Indian authorities today took back 31 Rohingyas, who were stranded on the eastern borders with Bangladesh for four days, as Bangladeshi border guards declined to let them cross the zero lines, officials and witnesses said.
“The BSF (India’s Border Security Force) wanted to push them into our territory but eventually they took them back,” Border Guard Bangladesh’s (BGB) commander in eastern Brahmanbaria region Lieutenant Colonel Golam Kabir told BSS as he was reached in Dhaka over phone.
He said BGB held two rounds of talks with their Indian counterparts in India when “they tried to tell us the Rohingyas entered into India from Bangladesh which we refused to accept as those were carrying Indian refugee cards”.

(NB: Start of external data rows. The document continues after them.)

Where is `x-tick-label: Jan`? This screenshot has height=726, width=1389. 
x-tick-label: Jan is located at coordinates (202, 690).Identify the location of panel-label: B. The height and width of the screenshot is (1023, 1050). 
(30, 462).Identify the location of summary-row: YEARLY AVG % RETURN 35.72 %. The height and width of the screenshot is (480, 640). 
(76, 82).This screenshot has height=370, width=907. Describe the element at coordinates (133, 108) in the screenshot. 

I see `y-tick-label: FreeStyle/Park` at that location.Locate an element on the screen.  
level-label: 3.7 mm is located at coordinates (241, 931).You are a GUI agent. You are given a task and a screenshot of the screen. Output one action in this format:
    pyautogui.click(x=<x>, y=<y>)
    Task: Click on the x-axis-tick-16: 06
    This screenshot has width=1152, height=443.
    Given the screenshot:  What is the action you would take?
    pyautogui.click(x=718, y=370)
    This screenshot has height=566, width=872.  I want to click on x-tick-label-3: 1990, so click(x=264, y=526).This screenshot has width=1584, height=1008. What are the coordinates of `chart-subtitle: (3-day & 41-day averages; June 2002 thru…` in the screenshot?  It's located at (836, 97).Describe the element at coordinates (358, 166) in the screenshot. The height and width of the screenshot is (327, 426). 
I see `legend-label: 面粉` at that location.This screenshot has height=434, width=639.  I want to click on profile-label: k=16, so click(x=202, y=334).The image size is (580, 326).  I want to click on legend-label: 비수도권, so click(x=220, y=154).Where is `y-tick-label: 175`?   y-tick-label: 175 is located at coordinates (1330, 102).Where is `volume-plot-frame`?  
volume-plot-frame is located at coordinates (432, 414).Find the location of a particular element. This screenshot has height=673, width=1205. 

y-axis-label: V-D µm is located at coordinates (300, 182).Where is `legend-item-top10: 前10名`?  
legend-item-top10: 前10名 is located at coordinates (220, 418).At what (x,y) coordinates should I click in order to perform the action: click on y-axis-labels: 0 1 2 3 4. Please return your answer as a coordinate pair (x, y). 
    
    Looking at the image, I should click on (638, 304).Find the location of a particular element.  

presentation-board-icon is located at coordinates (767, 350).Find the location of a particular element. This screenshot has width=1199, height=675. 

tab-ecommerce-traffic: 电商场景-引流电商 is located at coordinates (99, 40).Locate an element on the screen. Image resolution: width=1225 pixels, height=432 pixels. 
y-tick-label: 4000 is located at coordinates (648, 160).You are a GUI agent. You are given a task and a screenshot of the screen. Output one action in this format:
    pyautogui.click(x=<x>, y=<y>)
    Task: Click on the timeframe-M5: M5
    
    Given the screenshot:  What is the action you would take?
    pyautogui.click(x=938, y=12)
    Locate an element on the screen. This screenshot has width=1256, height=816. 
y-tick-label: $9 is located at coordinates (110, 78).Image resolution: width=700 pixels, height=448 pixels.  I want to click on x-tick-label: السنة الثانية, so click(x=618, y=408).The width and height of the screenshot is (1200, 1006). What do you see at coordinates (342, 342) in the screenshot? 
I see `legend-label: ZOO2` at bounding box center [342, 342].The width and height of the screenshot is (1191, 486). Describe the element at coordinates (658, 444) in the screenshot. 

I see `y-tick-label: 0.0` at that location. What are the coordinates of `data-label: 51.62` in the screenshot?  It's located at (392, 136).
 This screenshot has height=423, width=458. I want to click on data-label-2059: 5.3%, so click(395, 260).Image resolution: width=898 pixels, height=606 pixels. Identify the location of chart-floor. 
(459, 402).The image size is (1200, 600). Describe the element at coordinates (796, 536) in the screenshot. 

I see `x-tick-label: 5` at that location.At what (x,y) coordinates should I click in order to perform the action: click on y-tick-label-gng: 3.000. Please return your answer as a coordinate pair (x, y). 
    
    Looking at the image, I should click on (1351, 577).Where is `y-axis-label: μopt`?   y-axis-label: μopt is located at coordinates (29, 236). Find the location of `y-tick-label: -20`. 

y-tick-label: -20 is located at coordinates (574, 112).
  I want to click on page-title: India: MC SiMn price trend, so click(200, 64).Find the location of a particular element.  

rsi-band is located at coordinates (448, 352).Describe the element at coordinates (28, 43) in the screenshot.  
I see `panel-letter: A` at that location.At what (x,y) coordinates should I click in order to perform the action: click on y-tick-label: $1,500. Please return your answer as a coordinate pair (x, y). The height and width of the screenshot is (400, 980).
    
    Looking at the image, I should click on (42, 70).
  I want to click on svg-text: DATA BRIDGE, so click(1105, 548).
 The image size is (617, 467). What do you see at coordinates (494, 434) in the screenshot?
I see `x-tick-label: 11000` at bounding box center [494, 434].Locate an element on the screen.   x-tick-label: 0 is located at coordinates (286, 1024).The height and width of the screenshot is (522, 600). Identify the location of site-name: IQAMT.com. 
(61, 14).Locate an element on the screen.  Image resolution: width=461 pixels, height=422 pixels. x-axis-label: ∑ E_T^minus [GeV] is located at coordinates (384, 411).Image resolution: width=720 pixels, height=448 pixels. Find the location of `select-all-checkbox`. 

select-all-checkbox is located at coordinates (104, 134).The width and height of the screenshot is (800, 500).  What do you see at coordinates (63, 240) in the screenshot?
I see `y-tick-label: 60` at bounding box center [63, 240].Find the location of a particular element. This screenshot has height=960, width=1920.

“We even told the BSF if they were Bangladeshis expose them to justice in your country in line with your law for trespass charges,” Kabir said.
Residents in the neighborhood said the BSF people took the Rohingyas back to their mainland by 10.30 am after they languished on the zero lines amid severe cold.
The development came while media reports suggests nearly 1,300 Rohingyas crossed into Bangladesh through crossed barbed-wire fences from India in recent weeks as fears of deportation to Myanmar spark an exodus.
Kabir said BGB gathered information that some of the Rohingyas were brought from refugees camps in India’s Jammu and Kashmir.
Bangladesh by now hosts over a million Rohingya in makeshift refugee camps in its southeastern Cox’s Bazar district as they fled a Myanmar military crackdown in August 2017 generating the worst refugee crisis in the recent history.
The United Nations said senior Myanmar military officials should be prosecuted for genocide in Rakhine state, but the country insists it was defending itself against militants.